Ölüm, yaşam kadar gerçekti. Biri olmasaydı diğeri de olmazdı. Zıtlık içindeki zorunluluktu bu. Yaşamak, nefes almak neydi? Nefes almak, kanımın damarlarımda dolaşması yaşamak mıydı? Yoksa yanında sevdiklerin varken mi yaşardın? Hayır, ölüm daha gerçekti. Yaşamanın değerini sadece işin ucunda ölüm varken hatırlıyor, sımsıkı tutunuyorduk. Ölüm olmasaydı yaşamın değeri olmazdı.

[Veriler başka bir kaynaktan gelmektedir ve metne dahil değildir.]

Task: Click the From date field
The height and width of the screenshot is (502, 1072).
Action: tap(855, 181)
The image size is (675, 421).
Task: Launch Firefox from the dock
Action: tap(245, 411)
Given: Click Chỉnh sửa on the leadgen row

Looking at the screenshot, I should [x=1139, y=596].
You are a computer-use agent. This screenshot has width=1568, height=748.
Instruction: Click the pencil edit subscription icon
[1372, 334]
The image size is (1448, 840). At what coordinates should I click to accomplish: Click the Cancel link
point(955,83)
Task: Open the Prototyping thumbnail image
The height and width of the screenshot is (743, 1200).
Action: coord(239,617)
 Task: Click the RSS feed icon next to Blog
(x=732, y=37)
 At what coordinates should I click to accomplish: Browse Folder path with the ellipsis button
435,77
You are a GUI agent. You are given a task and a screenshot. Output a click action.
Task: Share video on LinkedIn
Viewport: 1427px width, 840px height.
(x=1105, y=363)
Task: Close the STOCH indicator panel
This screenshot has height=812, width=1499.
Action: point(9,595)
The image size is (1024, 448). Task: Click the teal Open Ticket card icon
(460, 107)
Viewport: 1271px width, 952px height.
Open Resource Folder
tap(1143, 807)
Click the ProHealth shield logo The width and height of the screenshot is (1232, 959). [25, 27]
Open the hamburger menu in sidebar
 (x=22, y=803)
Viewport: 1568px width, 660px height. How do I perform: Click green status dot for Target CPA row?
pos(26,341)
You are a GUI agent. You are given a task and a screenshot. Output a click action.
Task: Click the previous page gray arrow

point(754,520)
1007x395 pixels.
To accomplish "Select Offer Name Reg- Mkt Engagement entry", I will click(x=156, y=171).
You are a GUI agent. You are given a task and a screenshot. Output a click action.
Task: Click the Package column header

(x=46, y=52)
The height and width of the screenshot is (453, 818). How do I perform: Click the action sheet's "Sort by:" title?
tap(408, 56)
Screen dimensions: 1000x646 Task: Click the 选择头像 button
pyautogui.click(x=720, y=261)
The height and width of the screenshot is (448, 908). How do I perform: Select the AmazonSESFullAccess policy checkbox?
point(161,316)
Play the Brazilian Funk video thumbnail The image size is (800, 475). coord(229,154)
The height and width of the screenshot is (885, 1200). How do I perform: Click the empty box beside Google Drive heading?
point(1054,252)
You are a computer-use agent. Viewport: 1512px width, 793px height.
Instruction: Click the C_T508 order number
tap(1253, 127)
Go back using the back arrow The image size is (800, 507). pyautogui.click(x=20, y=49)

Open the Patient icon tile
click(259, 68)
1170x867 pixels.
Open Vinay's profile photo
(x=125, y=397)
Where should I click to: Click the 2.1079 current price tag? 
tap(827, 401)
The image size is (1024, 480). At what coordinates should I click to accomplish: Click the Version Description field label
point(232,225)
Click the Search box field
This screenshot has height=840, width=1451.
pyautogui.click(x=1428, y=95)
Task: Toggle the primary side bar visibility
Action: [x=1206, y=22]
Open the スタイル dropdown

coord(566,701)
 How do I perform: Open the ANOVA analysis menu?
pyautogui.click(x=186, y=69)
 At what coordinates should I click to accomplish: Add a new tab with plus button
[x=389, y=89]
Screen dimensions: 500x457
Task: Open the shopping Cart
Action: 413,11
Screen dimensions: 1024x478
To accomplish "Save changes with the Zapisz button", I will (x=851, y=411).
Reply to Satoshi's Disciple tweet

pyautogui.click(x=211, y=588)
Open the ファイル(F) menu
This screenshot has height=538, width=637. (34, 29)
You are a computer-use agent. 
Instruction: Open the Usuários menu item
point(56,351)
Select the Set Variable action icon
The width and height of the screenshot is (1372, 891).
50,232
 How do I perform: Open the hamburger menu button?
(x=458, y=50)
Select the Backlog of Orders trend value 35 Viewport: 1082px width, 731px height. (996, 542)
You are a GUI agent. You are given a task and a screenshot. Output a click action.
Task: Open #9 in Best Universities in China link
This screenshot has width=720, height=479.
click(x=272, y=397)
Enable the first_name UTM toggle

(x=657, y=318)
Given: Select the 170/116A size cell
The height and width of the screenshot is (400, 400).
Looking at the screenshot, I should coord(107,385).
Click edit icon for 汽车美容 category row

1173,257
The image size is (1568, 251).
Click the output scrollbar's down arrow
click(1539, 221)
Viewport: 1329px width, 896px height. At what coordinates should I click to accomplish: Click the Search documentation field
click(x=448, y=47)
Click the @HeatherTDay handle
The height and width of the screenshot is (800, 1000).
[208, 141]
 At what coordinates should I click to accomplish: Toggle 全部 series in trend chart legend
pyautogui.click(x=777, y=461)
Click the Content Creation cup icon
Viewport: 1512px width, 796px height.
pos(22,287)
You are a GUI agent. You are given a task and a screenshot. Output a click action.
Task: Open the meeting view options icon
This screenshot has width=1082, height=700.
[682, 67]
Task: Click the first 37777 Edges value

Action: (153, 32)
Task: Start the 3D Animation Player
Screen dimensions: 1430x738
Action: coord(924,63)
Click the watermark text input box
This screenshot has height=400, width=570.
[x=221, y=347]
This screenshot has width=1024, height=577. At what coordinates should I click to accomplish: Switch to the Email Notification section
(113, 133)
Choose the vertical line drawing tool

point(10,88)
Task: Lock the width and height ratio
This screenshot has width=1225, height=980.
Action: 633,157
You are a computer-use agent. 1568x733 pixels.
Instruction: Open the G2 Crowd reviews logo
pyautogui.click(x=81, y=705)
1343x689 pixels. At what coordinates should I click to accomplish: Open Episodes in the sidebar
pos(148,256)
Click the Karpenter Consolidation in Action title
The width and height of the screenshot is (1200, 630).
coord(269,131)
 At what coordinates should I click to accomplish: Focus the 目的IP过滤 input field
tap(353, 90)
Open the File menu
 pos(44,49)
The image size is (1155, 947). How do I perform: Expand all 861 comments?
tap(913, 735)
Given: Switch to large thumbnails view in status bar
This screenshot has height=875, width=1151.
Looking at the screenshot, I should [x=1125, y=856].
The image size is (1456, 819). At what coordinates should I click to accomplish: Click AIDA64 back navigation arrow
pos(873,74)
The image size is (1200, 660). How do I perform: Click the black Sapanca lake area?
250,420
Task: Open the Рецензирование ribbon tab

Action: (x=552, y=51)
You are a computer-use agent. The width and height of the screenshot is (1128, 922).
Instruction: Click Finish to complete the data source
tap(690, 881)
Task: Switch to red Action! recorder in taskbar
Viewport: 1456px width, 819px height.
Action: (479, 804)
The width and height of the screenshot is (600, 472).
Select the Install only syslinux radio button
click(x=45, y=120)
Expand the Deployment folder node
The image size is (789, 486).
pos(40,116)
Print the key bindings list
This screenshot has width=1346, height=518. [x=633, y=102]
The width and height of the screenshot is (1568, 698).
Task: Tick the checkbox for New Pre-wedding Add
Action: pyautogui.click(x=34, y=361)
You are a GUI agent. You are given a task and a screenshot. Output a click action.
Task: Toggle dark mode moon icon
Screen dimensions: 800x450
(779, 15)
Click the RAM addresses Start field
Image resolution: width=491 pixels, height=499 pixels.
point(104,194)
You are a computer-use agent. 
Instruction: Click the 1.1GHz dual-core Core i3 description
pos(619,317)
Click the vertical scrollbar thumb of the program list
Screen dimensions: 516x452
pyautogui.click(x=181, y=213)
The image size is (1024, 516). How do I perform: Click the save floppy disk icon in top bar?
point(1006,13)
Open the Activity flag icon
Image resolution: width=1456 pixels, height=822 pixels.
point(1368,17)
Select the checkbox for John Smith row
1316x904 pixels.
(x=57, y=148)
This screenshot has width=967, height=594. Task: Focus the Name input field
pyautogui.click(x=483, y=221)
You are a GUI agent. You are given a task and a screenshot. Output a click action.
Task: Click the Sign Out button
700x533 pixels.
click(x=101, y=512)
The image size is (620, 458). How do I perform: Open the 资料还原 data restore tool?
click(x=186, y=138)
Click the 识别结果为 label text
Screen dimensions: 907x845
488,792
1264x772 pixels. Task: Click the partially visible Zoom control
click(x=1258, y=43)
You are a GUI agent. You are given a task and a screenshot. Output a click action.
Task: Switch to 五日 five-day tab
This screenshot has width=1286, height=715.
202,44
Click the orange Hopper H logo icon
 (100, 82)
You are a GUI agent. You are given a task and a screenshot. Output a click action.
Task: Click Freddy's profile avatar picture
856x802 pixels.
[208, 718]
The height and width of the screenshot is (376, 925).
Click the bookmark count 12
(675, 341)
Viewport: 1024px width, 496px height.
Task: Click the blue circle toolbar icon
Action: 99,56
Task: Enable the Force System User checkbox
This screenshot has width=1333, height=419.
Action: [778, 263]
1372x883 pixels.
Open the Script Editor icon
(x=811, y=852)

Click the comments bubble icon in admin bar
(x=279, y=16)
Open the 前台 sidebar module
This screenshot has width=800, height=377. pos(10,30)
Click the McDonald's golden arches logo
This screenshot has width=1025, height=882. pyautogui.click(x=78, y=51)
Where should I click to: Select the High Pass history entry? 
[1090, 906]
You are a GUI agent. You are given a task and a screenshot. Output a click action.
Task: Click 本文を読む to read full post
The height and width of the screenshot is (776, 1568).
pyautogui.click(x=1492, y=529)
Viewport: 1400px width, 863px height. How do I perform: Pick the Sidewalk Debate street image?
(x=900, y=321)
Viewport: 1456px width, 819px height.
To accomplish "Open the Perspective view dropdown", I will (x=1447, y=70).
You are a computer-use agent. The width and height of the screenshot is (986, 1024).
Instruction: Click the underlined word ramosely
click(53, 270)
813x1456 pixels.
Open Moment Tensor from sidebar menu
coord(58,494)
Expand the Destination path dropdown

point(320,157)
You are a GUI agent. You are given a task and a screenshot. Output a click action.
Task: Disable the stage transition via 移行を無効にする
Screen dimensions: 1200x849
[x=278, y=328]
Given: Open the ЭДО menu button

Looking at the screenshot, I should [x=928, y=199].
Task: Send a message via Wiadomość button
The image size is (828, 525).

Ben yaşamanın değerini anlamıştım.
Hayat, insanları bir an mutlu ederken bir an yerin dibine sokabiliyordu. Bazen kalkmak, omzundaki yükleri hafifletmekken bazen de omuzundaki yüklere biraz daha eklemekti. Bazen yanında birisi olur omuzundaki yükleri kendisine yükler acısını sana yansıtmazdı. Sen de canı yanmıyor sanırdın. Oysa o kadar canı yanardı ki... Yangınını dindirmek için okyanusa girer ama omuzundaki yükler o kadar ağırdır ki suda boğulur. Yavaş yavaş... Acı çeke çeke, içten içe ölürdü.
Ben içten içe ölenlerdendim.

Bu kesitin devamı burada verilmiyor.